Após a identificação destes sintomas, os doentes devem procurar imediatamente o médico assistente, já que, actualmente, há estratégias terapêuticas que ajudam a solucionar os casos de fibrilhação auricular. «O tratamento consiste na ablação – uma técnica mais invasiva, indicada para casos mais graves, que visa “queimar” a zona onde ocorre a arritmia – e na prescrição de fármacos antiarrítmicos ou anticoagulantes.»
Os medicamentos anticoagulantes, usados na prevenção do AVC, evitam a formação de coágulos, um dos factores que pode provocar o entupimento das artérias.
«As recomendações internacionais mais recentes sugerem que os doentes acima dos 65 anos, com factores de risco associados – em particular, a hipertensão arterial, a insuficiência cardíaca e a diabetes –, têm uma indicação formal para iniciar esta medicação», completa o especialista.
A varfarina, até agora o fármaco de primeira escolha na terapêutica anticoagulante, implica a realização de análises regulares. «O reverso da medalha desta terapêutica anticoagulante é o risco de hemorragia», defende o cardiologista, sugerindo que este medicamento obriga a um ajuste periódico da dose.

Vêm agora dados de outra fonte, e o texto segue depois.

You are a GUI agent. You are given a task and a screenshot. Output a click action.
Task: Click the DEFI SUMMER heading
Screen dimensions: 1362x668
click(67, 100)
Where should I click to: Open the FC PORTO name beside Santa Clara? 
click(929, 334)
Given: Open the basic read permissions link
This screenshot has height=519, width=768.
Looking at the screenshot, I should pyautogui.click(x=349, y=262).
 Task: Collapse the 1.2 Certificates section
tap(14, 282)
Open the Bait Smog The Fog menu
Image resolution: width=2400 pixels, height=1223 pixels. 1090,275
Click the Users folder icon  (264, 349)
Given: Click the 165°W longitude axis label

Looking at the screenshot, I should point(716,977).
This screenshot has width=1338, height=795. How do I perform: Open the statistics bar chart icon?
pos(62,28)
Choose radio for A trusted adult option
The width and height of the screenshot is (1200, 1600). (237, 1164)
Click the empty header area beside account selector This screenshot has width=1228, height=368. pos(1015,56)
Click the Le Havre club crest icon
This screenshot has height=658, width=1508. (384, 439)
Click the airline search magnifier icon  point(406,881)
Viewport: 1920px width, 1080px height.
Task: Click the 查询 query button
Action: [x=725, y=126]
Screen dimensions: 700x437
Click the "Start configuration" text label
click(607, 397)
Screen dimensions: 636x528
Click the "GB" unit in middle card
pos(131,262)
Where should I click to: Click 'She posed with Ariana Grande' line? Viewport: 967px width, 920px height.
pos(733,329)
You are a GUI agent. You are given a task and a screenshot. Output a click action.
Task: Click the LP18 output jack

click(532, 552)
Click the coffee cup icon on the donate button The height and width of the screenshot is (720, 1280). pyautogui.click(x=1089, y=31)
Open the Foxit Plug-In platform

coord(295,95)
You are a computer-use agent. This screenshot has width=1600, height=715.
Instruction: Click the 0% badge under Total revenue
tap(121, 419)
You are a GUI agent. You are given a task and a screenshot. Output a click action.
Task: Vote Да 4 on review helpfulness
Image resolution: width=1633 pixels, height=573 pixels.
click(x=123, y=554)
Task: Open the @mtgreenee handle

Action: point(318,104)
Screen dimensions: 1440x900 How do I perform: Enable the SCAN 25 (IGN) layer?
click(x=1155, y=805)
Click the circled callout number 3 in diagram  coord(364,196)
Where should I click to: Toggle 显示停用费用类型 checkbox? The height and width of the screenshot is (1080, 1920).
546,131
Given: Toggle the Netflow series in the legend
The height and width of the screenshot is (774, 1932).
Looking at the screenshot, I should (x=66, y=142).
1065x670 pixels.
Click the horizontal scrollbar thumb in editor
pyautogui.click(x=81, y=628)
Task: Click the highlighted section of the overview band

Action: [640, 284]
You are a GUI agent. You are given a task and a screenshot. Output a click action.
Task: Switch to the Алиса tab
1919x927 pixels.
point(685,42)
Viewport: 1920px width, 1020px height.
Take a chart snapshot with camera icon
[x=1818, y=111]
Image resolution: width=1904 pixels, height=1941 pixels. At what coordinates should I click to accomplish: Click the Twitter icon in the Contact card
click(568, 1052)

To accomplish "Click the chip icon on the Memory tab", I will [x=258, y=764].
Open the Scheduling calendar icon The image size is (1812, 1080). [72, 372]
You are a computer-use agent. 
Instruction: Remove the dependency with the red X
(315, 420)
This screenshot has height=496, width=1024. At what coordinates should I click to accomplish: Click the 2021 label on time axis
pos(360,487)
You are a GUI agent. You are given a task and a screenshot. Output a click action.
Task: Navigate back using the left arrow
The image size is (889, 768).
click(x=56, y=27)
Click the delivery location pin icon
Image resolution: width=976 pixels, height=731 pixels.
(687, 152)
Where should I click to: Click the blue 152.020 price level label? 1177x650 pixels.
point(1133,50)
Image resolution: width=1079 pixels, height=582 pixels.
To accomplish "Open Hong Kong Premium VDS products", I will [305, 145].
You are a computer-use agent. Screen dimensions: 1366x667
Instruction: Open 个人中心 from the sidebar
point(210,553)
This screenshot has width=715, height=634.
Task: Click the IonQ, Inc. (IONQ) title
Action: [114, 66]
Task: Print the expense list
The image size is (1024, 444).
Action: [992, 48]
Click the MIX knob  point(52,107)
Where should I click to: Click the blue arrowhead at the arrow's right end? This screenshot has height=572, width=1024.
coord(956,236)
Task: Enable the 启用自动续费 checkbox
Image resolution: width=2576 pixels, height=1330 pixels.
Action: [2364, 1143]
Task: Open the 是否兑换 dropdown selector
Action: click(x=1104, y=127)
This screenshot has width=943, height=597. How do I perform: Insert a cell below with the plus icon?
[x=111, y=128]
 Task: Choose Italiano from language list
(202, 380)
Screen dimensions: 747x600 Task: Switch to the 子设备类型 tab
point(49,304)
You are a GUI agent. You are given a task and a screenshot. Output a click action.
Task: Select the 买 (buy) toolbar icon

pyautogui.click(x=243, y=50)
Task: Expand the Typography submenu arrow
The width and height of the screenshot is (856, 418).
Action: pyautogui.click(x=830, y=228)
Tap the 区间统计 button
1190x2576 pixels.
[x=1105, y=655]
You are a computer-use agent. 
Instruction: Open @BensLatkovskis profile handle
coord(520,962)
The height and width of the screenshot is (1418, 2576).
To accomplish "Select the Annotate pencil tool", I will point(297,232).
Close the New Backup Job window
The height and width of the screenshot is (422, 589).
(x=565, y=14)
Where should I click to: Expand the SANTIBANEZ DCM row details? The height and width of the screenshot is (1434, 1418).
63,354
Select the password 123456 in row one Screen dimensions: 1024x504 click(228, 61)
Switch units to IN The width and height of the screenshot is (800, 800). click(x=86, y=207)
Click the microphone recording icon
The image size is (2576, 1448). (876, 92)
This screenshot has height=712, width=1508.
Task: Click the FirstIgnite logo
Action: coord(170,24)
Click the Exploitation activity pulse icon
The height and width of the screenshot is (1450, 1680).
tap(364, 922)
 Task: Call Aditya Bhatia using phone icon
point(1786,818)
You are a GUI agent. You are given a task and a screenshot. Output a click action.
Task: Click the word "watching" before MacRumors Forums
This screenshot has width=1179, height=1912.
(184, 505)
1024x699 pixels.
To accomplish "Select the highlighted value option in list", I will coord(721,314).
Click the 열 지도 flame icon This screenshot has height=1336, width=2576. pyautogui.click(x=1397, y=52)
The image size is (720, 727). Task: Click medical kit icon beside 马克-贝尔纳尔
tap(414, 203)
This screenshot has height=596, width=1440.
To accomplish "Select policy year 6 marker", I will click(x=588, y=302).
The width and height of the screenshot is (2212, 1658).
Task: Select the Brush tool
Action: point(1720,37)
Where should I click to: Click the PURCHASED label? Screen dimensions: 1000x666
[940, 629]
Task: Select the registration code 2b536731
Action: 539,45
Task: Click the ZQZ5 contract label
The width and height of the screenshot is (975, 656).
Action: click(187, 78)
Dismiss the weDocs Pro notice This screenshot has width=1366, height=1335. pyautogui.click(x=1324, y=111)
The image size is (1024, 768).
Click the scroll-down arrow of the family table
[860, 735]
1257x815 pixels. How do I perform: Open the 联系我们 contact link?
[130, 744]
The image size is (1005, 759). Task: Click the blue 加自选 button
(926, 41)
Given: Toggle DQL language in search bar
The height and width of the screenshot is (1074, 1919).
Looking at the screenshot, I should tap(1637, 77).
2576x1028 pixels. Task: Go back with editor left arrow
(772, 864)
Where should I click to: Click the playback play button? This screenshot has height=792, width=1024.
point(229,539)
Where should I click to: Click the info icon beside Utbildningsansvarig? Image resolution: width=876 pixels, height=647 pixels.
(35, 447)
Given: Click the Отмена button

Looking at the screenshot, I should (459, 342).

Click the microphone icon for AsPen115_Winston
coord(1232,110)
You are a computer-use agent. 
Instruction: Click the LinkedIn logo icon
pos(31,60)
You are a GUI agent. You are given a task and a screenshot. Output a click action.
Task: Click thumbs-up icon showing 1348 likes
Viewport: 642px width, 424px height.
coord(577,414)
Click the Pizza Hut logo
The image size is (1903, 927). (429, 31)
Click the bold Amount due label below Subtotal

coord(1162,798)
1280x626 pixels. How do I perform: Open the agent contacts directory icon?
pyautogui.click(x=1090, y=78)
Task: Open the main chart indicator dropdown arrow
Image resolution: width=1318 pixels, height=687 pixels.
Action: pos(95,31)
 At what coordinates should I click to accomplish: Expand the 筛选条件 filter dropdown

No entanto, vários ensaios clínicos provaram que a introdução de novas moléculas, que passaram no crivo da investigação clínica, poderia ajudar a contornar esta dificuldade.
«Segundo alguns estudos, o dabigatrano, um anticoagulante administrado por via oral, que será brevemente introduzido em Portugal para a prevenção do AVC em doentes com fibrilhação auricular, mostrou uma eficácia igual ou superior à varfarina, mas com uma redução acentuada do risco de hemorragia. Esta será uma das novas possibilidades de tratamento, dado que estes fármacos dispensam a realização de análises periódicas.»
Estudo FAMA «mede o pulso» aos portugueses
O estudo FAMA, realizado ao longo de 2009, em Portugal, procurou avaliar a prevalência da fibrilhação auricular na população com mais de 40 anos. Com base numa amostra representativa de 10.447 indivíduos de ambos os sexos, foi possível estimar que 121.825 portugueses sofrem de fibrilhação auricular.
«Foram aplicados inquéritos sintomáticos, complementados com a realização, no domicílio, do electrocardiograma – um método de eleição no diagnóstico da arritmia. Este exame foi, posteriormente, validado por dois cardiologistas», refere o Dr. Carlos Morais, presidente da Associação Portuguesa de Arritmologia, Pacing e Electrofisiologia (APAPE).
«Acima dos 40 anos, a arritmia cardíaca atinge cerca de 2,5% da população, mas, em pessoas com mais de 70 anos, a prevalência é de 6,6%. A idade é, por isso, um factor de risco para fibrilhação auricular», nota o cardiologista. «A arritmia está associada a outras comorbilidades cardiovasculares, nomeadamente, a hipertensão arterial, a dislipidemia ou a ocorrência prévia de um evento cerebrovascular, em particular, o AVC.»
Segundo Carlos Morais, «dos cerca de 10 mil inquiridos, só 1,6% tinha um diagnóstico confirmado de fibrilhação auricular». Com base nestes dados, o presidente da APAPE garante que «a grande maioria dos portugueses não tem informação sobre esta arritmia cardíaca e sobre os tratamentos disponíveis».
Do total de doentes diagnosticados, pouco mais de 1/3 estava medicado com anticoagulantes. Para aumentar o número de diagnósticos, Carlos Morais sugere a «criação de rastreios, que permitam alertar a população para os riscos da fibrilhação auricular», já que esta patologia aumenta cinco vezes o risco de AVC.